Output as a numbered list the lines of the material starting at the line containing "Image resolution: width=792" and ending at the line containing "Action: point(25,281)", both included, leaving out blank lines and nothing else.

[Entries on where items appear]
┌────────

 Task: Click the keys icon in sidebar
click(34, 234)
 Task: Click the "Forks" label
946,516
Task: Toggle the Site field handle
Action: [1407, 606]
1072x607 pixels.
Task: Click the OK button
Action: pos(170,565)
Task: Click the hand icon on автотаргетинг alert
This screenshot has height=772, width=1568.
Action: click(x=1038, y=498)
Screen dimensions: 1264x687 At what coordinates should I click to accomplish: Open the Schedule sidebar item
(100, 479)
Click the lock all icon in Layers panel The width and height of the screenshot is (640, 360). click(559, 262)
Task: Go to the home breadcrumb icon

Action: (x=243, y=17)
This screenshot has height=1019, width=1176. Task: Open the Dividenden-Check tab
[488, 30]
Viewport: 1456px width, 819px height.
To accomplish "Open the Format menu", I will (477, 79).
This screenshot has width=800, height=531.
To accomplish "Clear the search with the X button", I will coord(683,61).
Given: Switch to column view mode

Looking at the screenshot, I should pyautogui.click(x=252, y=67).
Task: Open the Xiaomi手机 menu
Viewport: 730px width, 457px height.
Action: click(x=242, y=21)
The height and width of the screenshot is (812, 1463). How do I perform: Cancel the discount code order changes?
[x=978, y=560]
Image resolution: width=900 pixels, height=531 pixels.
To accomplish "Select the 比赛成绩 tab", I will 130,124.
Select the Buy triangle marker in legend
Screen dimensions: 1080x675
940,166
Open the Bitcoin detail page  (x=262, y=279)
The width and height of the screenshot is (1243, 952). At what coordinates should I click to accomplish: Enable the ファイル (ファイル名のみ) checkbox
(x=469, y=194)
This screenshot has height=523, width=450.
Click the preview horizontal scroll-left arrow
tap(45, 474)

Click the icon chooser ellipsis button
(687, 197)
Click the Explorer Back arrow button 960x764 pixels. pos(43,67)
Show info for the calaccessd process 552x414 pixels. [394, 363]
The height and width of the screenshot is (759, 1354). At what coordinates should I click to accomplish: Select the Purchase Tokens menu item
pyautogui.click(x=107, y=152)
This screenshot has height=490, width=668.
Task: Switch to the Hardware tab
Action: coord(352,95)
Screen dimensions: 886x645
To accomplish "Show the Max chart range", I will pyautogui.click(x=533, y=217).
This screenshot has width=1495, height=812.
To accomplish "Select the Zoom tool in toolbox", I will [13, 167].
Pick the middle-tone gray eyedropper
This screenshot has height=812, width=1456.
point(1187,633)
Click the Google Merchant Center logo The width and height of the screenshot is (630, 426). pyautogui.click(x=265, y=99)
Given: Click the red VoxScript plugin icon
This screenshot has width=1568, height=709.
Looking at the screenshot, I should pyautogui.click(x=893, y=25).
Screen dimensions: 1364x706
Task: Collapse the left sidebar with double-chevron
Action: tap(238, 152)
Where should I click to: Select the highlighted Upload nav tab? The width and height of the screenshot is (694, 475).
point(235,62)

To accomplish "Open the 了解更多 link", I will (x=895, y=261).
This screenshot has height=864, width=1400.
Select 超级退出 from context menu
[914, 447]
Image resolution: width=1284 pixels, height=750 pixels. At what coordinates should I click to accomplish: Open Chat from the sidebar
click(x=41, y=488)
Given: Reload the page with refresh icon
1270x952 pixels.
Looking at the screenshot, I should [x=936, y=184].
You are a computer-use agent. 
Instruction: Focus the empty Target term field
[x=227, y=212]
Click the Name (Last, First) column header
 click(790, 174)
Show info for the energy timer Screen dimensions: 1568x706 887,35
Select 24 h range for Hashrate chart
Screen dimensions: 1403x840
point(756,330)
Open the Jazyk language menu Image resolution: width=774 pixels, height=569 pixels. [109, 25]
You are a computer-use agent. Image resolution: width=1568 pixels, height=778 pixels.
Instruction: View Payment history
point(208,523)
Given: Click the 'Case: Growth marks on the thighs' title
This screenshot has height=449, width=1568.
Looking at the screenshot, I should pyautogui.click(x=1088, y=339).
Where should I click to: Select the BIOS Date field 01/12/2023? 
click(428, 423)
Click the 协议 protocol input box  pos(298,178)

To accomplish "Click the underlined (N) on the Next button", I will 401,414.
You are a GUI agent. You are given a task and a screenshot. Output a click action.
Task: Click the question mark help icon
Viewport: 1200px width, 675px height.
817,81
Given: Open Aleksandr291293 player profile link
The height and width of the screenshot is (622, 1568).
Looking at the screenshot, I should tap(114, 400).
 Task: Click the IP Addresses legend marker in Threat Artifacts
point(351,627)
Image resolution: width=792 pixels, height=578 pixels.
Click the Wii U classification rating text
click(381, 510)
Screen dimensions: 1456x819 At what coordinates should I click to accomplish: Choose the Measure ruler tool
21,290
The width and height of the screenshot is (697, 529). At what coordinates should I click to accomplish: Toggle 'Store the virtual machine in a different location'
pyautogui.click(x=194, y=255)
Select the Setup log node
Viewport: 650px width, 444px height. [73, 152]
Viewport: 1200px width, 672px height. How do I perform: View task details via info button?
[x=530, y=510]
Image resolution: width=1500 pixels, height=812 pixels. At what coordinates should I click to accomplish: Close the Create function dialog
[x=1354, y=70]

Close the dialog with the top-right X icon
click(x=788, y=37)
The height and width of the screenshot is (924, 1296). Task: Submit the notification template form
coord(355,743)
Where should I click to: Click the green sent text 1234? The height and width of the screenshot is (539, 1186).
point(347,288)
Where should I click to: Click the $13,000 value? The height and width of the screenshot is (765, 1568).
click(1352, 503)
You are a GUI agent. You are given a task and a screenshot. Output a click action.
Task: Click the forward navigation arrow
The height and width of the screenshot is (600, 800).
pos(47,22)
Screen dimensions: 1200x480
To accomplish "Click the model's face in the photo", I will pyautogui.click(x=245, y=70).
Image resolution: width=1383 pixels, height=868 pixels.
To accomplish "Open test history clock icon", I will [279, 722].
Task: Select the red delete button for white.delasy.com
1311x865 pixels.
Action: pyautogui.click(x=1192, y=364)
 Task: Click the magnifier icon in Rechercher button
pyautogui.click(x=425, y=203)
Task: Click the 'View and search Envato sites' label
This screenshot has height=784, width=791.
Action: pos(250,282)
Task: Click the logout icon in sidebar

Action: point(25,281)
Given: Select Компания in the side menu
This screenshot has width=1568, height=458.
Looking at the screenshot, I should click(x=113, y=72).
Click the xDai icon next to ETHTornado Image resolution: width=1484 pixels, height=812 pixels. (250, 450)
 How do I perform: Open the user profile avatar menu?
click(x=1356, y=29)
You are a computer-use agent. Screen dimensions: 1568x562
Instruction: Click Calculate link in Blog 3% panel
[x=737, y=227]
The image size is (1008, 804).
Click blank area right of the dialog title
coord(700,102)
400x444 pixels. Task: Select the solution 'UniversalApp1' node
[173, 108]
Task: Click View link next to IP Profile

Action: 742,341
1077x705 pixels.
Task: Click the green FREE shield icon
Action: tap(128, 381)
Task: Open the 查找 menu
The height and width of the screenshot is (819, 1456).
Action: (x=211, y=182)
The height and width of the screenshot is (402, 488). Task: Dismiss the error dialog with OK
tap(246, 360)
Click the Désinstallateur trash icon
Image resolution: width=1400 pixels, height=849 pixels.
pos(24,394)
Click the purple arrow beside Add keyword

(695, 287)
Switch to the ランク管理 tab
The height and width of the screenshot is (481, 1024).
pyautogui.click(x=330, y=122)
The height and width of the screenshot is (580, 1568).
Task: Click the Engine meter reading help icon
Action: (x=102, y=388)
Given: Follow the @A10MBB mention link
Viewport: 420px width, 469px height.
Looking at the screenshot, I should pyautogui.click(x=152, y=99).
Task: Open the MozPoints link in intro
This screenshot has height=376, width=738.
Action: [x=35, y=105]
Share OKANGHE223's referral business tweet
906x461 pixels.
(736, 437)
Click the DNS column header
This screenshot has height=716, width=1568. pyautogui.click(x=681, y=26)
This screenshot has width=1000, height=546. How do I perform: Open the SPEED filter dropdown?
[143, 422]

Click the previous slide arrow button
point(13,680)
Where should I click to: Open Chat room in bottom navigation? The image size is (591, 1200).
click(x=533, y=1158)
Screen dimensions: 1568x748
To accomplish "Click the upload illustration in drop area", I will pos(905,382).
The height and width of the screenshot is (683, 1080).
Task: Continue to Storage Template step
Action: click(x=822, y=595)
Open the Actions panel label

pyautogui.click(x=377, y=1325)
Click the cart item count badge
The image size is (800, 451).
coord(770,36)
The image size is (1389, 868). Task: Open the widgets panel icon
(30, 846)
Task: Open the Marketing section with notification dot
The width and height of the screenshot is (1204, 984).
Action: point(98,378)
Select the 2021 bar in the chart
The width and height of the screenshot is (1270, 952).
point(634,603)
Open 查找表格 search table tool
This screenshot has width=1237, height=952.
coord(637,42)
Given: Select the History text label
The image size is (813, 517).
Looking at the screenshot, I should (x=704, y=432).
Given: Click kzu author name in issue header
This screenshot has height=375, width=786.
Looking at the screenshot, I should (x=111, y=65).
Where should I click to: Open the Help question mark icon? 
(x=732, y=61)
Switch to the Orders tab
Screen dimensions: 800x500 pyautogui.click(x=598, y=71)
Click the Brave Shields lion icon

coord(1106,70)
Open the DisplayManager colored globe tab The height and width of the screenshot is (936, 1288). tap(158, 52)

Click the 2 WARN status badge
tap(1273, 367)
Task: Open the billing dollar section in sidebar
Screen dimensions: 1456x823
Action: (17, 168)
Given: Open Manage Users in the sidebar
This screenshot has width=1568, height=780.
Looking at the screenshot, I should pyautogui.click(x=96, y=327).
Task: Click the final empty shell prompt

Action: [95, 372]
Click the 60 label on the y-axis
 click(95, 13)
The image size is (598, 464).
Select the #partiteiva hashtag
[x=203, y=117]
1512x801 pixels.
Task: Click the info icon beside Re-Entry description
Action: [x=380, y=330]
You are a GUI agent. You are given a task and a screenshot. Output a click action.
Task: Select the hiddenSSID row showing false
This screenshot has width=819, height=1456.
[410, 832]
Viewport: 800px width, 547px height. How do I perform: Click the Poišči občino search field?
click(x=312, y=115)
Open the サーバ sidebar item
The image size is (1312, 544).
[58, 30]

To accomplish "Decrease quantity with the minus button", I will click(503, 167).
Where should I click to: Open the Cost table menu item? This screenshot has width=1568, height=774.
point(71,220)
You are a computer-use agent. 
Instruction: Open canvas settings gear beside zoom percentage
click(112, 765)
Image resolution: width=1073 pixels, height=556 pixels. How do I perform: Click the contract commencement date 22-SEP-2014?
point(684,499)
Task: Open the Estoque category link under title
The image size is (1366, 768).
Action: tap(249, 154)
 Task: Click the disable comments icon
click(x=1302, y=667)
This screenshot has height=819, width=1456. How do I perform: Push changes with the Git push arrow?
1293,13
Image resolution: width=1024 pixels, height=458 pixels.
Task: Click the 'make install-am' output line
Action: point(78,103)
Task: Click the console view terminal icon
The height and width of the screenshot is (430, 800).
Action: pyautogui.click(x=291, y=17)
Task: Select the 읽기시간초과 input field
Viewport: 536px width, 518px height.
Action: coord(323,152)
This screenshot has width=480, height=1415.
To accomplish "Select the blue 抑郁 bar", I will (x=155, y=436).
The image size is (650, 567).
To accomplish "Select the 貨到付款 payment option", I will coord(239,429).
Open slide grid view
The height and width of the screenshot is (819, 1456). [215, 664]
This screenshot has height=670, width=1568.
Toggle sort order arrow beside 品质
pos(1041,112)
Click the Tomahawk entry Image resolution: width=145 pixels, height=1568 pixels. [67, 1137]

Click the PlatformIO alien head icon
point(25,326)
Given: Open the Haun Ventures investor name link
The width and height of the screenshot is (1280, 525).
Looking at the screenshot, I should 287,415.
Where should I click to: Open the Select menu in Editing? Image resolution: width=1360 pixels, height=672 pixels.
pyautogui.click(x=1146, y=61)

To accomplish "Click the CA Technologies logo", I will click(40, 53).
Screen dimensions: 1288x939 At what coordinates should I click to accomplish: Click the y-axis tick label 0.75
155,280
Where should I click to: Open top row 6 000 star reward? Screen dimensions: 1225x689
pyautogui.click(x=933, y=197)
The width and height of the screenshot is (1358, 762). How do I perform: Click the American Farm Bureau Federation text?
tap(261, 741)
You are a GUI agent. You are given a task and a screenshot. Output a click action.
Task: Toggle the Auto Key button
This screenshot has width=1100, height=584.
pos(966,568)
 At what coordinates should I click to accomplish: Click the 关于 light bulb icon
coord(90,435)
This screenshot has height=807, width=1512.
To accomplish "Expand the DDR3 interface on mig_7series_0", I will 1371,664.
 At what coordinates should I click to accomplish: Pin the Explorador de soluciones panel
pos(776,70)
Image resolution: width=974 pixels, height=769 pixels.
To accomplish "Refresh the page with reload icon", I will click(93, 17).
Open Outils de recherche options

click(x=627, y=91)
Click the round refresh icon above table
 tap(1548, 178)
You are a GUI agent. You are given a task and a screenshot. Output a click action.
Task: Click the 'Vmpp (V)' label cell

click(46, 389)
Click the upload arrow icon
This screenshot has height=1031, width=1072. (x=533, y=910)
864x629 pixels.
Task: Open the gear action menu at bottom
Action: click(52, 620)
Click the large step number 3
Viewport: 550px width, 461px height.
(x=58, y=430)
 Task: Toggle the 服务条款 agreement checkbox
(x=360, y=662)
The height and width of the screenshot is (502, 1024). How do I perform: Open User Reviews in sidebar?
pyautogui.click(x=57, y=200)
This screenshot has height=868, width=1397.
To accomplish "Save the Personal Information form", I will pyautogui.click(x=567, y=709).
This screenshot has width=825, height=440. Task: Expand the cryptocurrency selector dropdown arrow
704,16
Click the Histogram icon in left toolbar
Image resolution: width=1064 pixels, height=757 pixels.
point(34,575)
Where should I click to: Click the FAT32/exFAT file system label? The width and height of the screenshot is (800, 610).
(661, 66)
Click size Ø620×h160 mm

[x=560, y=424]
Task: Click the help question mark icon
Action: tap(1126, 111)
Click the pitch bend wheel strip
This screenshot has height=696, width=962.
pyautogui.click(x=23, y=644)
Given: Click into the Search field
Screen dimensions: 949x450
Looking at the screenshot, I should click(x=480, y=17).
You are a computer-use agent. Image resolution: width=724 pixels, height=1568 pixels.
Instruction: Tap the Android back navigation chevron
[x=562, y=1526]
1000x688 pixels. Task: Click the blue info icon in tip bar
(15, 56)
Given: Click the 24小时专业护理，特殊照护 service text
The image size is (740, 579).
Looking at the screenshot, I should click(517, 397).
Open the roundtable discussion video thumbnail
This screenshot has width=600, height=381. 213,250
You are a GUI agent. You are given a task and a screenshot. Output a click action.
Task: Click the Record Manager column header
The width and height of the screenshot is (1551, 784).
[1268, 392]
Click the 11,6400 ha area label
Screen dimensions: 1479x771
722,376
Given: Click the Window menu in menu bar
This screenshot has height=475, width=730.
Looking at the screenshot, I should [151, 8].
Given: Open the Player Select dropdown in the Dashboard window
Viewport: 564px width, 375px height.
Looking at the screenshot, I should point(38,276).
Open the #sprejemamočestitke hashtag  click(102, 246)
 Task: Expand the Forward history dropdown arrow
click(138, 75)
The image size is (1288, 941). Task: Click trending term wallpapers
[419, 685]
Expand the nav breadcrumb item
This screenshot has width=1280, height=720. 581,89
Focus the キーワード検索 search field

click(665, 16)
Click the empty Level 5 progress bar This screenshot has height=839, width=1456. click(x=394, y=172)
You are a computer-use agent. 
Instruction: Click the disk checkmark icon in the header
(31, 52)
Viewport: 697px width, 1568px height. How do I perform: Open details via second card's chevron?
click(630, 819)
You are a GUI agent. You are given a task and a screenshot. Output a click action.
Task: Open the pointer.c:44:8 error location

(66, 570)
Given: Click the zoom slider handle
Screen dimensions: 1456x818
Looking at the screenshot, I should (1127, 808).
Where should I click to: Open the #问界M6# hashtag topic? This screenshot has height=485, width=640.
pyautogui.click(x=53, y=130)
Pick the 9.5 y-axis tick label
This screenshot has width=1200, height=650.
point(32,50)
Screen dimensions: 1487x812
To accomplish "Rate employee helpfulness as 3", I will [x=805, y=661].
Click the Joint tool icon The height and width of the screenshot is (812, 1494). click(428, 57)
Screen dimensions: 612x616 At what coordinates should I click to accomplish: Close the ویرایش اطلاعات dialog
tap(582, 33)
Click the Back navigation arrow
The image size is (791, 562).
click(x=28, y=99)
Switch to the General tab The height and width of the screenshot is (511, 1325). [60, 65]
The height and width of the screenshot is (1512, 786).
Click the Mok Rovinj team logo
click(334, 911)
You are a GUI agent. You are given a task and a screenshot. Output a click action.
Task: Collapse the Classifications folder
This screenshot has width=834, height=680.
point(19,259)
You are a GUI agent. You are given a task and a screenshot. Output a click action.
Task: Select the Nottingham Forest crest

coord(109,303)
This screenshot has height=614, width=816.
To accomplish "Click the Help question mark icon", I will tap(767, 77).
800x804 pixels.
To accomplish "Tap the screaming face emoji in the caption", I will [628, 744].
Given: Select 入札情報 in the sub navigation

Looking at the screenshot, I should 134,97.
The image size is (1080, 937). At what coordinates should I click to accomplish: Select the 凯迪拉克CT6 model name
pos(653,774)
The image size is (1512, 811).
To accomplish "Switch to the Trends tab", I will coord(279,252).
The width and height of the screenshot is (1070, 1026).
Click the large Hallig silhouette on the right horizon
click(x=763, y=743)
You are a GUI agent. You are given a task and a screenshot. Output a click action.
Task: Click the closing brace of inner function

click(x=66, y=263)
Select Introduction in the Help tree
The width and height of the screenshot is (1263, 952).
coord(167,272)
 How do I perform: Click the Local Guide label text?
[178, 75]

└────────

[SOLUTION]
1. Image resolution: width=792 pixels, height=578 pixels.
2. Click the Wii U classification rating text
3. click(381, 510)
4. Screen dimensions: 1456x819 At what coordinates should I click to accomplish: Choose the Measure ruler tool
5. 21,290
6. The width and height of the screenshot is (697, 529). At what coordinates should I click to accomplish: Toggle 'Store the virtual machine in a different location'
7. pyautogui.click(x=194, y=255)
8. Select the Setup log node
9. Viewport: 650px width, 444px height. [73, 152]
10. Viewport: 1200px width, 672px height. How do I perform: View task details via info button?
11. [x=530, y=510]
12. Image resolution: width=1500 pixels, height=812 pixels. At what coordinates should I click to accomplish: Close the Create function dialog
13. [x=1354, y=70]
14. Close the dialog with the top-right X icon
15. click(x=788, y=37)
16. The height and width of the screenshot is (924, 1296). Task: Submit the notification template form
17. coord(355,743)
18. Where should I click to: Click the green sent text 1234? The height and width of the screenshot is (539, 1186).
19. point(347,288)
20. Where should I click to: Click the $13,000 value? The height and width of the screenshot is (765, 1568).
21. click(1352, 503)
22. You are a GUI agent. You are given a task and a screenshot. Output a click action.
23. Task: Click the forward navigation arrow
24. The height and width of the screenshot is (600, 800).
25. pos(47,22)
26. Screen dimensions: 1200x480
27. To accomplish "Click the model's face in the photo", I will pyautogui.click(x=245, y=70).
28. Image resolution: width=1383 pixels, height=868 pixels.
29. To accomplish "Open test history clock icon", I will [279, 722].
30. Task: Select the red delete button for white.delasy.com
31. 1311x865 pixels.
32. Action: pyautogui.click(x=1192, y=364)
33.  Task: Click the magnifier icon in Rechercher button
34. pyautogui.click(x=425, y=203)
35. Task: Click the 'View and search Envato sites' label
36. This screenshot has height=784, width=791.
37. Action: pos(250,282)
38. Task: Click the logout icon in sidebar
39. Action: point(25,281)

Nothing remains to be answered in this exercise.